Certainly you know more about the specifics of your application and its larger objectives than a compiler can know. And therefore you CAN write code that is faster in the individual case than a compiler. That is quite true.
But I have said this before, in 25+ years in the software business I’ve seen precisely one case where someone made huge performance gains in an application by hand-coding or tricking the compiler, and that was almost 20 years ago when the person wrote code that just fit in the 80286 pre-fetch cache.
You'd be surprised at how often that same trick is used today. This is also why things like cache affinity in the scheduler have become important.

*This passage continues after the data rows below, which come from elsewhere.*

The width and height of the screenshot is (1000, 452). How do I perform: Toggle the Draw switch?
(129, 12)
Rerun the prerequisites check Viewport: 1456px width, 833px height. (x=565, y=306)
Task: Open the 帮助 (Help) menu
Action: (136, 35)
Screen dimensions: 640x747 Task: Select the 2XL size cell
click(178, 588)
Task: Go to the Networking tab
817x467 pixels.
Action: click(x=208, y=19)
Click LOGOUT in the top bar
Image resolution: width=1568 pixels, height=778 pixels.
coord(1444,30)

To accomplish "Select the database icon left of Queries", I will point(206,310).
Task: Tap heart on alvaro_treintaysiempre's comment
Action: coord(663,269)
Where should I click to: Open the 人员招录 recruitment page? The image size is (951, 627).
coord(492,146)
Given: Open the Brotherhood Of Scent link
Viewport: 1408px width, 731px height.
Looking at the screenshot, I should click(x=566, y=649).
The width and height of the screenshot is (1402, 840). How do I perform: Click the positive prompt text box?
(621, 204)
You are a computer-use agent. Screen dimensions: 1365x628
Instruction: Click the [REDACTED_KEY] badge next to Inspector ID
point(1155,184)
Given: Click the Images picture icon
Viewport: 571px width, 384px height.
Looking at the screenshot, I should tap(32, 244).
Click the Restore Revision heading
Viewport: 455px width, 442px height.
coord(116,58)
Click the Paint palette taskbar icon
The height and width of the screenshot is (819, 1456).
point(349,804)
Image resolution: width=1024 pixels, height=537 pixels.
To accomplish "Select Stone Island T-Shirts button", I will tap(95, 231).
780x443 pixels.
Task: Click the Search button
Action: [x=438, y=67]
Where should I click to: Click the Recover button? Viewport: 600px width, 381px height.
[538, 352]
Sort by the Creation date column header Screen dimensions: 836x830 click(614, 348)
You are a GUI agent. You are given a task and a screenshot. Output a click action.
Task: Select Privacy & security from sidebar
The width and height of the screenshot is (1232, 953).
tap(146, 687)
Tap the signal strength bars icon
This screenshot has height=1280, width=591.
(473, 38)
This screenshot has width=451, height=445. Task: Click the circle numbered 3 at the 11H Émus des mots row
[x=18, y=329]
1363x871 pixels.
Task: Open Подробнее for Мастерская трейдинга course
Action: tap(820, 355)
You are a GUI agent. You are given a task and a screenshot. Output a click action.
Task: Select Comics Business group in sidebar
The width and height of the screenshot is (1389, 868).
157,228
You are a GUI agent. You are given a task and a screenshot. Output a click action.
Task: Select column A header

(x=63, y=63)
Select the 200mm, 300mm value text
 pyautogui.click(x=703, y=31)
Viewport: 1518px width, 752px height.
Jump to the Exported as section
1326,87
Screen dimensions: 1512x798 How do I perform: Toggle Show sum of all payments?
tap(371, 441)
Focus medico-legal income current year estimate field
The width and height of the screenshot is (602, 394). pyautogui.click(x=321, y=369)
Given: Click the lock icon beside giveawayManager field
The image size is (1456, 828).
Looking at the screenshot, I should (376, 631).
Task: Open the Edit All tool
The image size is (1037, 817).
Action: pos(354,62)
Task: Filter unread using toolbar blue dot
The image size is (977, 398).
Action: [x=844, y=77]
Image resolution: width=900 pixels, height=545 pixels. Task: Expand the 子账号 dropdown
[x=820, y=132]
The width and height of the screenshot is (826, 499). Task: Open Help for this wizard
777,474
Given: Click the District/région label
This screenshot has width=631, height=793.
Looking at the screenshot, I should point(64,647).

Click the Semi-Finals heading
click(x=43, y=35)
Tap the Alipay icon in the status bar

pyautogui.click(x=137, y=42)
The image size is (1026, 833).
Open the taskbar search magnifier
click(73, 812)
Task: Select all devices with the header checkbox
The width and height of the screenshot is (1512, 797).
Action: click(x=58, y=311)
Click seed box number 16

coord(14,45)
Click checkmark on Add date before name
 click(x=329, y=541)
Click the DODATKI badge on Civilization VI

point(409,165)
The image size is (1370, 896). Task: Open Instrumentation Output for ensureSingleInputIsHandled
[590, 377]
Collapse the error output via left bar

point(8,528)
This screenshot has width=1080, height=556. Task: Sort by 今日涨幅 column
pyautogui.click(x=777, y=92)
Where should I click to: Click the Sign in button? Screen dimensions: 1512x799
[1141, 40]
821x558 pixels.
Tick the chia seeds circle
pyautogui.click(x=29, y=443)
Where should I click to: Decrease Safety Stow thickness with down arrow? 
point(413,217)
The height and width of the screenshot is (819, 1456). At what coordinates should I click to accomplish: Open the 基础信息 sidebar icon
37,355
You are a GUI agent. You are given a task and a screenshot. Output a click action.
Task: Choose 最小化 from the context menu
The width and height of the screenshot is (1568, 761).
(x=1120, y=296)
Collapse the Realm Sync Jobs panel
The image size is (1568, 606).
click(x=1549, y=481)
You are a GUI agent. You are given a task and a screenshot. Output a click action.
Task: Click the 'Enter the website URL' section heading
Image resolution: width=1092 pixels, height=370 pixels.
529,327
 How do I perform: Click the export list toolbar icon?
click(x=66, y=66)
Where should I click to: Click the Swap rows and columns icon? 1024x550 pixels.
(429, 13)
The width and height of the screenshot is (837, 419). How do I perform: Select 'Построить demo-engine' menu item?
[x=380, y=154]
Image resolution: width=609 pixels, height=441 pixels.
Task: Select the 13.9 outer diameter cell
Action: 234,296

Not only is the code being written to fit in the cache, but the data is being partitioned to be used by threads cooperatively so that multiple cores can share cache lines.
In every other case, the return on time investment for this kind of stuff is tiny (or negative) and serves merely to amuse the inner-geek in the coder and not the larger case of making the application faster.
Look at any large scientific application that has no user interface and does nothing but number crunching. An improvement in the computational kernel improves the execution time significantly. Most of the time, this involves manually scheduling the code or using processor features that the compiler doesn't use. This is why many math libraries use assembly and have variants for each processor microarchitecture.
In any case, profile first. Optimizing a function that takes 1% of the execution time of an action will at most improve overall performance by 1%. For performance work, intuition is frequently wrong. Use the tools available to you (Shark, Instruments, DTrace) and collect information showing what the bottleneck is and then tackle it.
</soapbox> :)